Furthermore, they found that injection of HxEV into areas of cardiotoxin-induced
muscle injury increased the number of M2 macrophages compared to injection with
NxEV. Considering the increase in the number of lung M2 macrophages that we observed
in our previous study of SuHx-PH rats treated with MSC EV,
we questioned whether administration of HxEV would have an enhanced effect at
reversing PH. In the present study, we found that hypoxic stress increased the
number of EVs in the culture media of MSC as previously reported. HxEVs were just as
effective at reversing the SuHx-induced increase in RVSP as NxEV. Whether or not
HxEVs were more effective than NxEVs could not be determined as both types of MSC
EVs resulted in complete normalization of RVSP two weeks after administration.
However, there was no indication that HxEVs were any more effective than NxEVs at
reversing right ventricular hypertrophy as assessed by RV/LV+S or muscularization of
peripheral vessels as assessed by MI. In fact, RV/LV+S tended to be higher in
SuHx-PH rats treated with HxEV than in those treated with NxEV and was not
significantly lower in SuHx-PH rats treated with HxEV than in SuHx-PH rats given PBS
alone. Thus, our findings do not suggest that exposing MSC to hypoxic stress prior
to harvesting EVs results in an EV preparation that is more efficacious for
reversing SuHx-PH.Our findings are limited to the preparation of MSC EVs that were used in this study.

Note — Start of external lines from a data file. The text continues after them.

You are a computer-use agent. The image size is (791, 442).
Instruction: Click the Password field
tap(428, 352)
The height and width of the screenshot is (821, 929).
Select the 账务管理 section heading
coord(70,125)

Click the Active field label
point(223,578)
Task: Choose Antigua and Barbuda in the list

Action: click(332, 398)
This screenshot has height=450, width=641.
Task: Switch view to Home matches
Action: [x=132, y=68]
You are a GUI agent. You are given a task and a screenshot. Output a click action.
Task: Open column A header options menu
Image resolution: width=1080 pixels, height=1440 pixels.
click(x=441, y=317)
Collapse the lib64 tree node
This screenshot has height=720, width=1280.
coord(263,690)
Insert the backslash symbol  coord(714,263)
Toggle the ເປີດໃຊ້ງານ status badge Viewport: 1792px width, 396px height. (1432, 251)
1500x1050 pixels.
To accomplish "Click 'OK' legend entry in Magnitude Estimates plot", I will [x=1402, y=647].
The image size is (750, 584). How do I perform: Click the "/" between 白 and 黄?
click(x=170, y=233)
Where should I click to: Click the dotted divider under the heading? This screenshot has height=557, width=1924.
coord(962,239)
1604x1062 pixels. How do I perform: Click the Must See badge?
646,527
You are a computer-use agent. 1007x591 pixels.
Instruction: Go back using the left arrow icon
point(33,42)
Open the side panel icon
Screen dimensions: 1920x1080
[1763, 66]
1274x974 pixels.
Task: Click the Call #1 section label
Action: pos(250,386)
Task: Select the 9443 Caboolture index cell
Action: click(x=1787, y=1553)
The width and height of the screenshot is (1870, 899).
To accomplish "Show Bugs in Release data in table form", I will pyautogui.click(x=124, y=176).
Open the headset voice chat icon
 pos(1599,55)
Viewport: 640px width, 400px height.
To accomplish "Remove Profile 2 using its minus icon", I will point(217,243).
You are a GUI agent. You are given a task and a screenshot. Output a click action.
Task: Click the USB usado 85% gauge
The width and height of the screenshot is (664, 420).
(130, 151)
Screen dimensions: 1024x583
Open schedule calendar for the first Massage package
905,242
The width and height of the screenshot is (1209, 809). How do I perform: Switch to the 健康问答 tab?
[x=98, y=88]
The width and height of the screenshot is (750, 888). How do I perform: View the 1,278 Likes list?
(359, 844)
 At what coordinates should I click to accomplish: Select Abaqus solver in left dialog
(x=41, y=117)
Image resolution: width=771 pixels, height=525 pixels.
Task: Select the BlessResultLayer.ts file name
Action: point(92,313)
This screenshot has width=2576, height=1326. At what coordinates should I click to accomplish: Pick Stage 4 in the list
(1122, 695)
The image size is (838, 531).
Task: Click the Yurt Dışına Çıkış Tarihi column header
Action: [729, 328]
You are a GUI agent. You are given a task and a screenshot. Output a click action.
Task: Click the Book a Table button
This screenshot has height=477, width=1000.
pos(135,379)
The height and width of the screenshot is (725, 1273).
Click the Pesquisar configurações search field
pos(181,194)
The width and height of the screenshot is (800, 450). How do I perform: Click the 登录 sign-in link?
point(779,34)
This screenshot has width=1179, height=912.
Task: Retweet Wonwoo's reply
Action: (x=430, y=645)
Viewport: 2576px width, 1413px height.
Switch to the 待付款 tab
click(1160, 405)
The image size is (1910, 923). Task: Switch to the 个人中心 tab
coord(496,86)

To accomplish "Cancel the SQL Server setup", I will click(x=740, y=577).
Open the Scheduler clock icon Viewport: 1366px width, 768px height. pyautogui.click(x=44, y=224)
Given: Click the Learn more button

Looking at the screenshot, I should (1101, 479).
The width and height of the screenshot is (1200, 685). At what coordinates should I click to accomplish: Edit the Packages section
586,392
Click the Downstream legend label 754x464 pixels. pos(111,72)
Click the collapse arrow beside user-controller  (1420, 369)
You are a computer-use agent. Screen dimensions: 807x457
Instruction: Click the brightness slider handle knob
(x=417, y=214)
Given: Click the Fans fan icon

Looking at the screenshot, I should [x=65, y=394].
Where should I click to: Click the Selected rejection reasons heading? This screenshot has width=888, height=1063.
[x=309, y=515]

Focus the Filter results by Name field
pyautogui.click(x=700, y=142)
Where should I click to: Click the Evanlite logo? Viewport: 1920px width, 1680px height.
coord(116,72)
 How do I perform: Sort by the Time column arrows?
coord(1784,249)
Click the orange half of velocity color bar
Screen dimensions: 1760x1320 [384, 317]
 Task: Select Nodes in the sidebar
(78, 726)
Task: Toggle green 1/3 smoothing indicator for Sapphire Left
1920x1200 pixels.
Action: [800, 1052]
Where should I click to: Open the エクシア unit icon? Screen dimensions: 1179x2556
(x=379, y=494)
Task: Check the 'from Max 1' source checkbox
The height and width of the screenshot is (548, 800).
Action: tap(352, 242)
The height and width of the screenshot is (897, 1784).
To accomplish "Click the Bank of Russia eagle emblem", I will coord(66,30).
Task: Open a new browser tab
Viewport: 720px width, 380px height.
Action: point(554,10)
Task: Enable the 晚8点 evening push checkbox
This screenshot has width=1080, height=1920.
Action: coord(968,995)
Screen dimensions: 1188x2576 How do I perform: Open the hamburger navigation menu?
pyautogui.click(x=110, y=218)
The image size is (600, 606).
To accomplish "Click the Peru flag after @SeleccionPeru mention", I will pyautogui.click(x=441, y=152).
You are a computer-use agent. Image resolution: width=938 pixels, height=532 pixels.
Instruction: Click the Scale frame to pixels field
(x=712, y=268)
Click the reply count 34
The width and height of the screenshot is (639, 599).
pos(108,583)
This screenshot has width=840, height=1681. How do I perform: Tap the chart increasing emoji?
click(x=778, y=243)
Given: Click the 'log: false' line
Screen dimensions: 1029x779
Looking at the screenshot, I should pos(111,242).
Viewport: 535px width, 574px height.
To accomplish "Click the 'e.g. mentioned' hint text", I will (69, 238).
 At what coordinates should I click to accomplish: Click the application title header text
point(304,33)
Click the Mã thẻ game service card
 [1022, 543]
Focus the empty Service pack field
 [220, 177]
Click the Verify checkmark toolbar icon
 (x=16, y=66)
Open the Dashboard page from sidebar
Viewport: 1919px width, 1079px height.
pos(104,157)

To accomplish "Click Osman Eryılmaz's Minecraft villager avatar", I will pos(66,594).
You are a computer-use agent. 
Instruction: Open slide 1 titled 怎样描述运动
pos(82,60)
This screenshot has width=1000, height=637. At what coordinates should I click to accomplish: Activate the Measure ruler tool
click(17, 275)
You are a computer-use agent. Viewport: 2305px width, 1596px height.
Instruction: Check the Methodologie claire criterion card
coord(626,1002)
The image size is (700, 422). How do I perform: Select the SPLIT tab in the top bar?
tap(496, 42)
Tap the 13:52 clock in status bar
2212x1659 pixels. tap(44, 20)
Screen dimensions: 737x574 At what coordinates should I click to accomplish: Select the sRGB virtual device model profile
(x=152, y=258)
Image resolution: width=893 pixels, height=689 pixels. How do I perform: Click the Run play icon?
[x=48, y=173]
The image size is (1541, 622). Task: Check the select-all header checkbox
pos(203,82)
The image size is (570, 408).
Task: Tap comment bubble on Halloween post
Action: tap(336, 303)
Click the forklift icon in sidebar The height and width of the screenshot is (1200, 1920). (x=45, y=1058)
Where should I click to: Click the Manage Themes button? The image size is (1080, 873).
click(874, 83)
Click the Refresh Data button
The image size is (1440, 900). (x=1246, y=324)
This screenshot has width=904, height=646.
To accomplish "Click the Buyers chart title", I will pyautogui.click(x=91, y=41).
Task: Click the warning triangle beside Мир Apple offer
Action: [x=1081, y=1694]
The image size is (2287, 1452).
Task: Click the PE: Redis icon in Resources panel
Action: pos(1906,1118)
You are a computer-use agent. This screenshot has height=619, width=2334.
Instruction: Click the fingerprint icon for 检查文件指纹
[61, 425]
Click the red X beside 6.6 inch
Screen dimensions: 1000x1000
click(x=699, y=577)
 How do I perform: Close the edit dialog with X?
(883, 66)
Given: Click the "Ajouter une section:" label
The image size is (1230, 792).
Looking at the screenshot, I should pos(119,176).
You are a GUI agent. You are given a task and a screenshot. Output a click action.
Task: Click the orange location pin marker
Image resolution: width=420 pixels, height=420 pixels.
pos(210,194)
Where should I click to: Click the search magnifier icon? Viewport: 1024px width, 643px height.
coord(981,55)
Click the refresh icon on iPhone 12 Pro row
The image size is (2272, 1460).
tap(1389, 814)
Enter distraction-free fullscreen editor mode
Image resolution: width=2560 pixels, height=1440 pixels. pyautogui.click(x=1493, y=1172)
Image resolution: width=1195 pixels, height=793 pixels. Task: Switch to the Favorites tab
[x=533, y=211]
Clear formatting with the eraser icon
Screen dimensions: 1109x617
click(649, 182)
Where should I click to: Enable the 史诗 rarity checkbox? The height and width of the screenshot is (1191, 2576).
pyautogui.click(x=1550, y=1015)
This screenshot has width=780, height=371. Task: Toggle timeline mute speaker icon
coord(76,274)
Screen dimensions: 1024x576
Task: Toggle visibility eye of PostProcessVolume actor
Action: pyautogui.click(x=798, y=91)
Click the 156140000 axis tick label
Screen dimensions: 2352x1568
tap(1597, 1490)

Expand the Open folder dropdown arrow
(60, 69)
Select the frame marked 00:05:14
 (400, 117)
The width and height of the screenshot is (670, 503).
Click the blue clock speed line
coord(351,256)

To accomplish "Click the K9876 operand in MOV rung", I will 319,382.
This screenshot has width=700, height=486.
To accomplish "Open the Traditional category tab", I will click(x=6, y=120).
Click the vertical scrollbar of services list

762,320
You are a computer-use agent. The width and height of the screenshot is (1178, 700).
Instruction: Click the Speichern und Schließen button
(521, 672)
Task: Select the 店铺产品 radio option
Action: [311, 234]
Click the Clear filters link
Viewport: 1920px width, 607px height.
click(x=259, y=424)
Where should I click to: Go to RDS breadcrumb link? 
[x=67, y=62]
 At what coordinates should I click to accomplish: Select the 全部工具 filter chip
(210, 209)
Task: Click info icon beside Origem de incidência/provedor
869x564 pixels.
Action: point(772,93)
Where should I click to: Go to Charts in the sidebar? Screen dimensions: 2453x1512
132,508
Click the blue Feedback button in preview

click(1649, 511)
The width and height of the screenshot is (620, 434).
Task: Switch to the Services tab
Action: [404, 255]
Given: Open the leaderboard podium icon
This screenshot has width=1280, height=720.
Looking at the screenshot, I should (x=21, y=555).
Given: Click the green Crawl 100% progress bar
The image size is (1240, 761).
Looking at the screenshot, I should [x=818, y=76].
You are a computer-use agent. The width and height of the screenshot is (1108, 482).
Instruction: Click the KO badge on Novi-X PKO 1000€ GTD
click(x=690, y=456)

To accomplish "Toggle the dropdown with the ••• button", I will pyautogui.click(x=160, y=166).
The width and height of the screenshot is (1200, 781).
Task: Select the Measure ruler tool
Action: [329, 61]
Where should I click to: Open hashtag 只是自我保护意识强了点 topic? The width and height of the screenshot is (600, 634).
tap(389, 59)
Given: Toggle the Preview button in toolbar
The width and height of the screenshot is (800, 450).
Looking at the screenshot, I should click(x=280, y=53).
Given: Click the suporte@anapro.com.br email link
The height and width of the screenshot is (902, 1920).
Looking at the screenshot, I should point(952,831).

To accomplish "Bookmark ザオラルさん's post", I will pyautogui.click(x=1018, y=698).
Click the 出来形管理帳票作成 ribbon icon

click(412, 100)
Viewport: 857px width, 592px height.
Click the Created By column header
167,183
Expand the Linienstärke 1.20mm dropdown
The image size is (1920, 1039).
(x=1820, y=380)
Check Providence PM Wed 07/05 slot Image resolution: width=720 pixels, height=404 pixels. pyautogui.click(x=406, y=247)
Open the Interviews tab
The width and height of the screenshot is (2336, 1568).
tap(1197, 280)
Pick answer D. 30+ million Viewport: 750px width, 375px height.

We isolated EVs from MSC culture media by high-speed centrifugation as described in
our previous studies.[22,27] This technique results in the collection of EVs of all sizes
and does not exclude contamination by large proteins in the culture media. However,
our results are very similar to those of other investigators who have examined the
effect of only the exosome fraction of MSC EVs on reversing PH in rats using the
SuHx-P model.
Those studies used MSC EVs that were isolated using size exclusion
chromatography instead of ultracentrifugation. Thus, we believe that the effects
observed in the present study are mediated by MSC EVs and not by other components of
the culture media that may be associated with the pelleted fraction of EVs. Finally,
the present study was performed in adult, male rats and thus we cannot exclude the
possibility of sex-related differences in response to MSC EVs.
Summary
The findings from the present study add to the growing body of evidence that MSC EVs
are highly effective at reversing increases in pulmonary arterial pressure, RV
hypertrophy, and pulmonary vascular remodeling in rodent models of PH. Our findings
demonstrate that the dose of MSC EV needed to achieve these effects is considerably
lower than what has been used in previous studies. Furthermore, the ability of MSC
EV to reverse PH can be sustained for at least five weeks after starting treatment
in the SuHx-PH rat model when given at weekly intervals and some attenuation of
pulmonary vascular remodeling can be seen as long as 10 weeks after starting
treatment when given every two weeks. We found no evidence that the ability of MSC
EV to reverse PH can be enhanced by hypoxic stress of the MSCs prior to EV
collection. Together, these findings suggest that MSC EVs are effective at long-term
reversal of PH and have the potential to be developed as a unique therapy for
treatment of pulmonary vascular disease.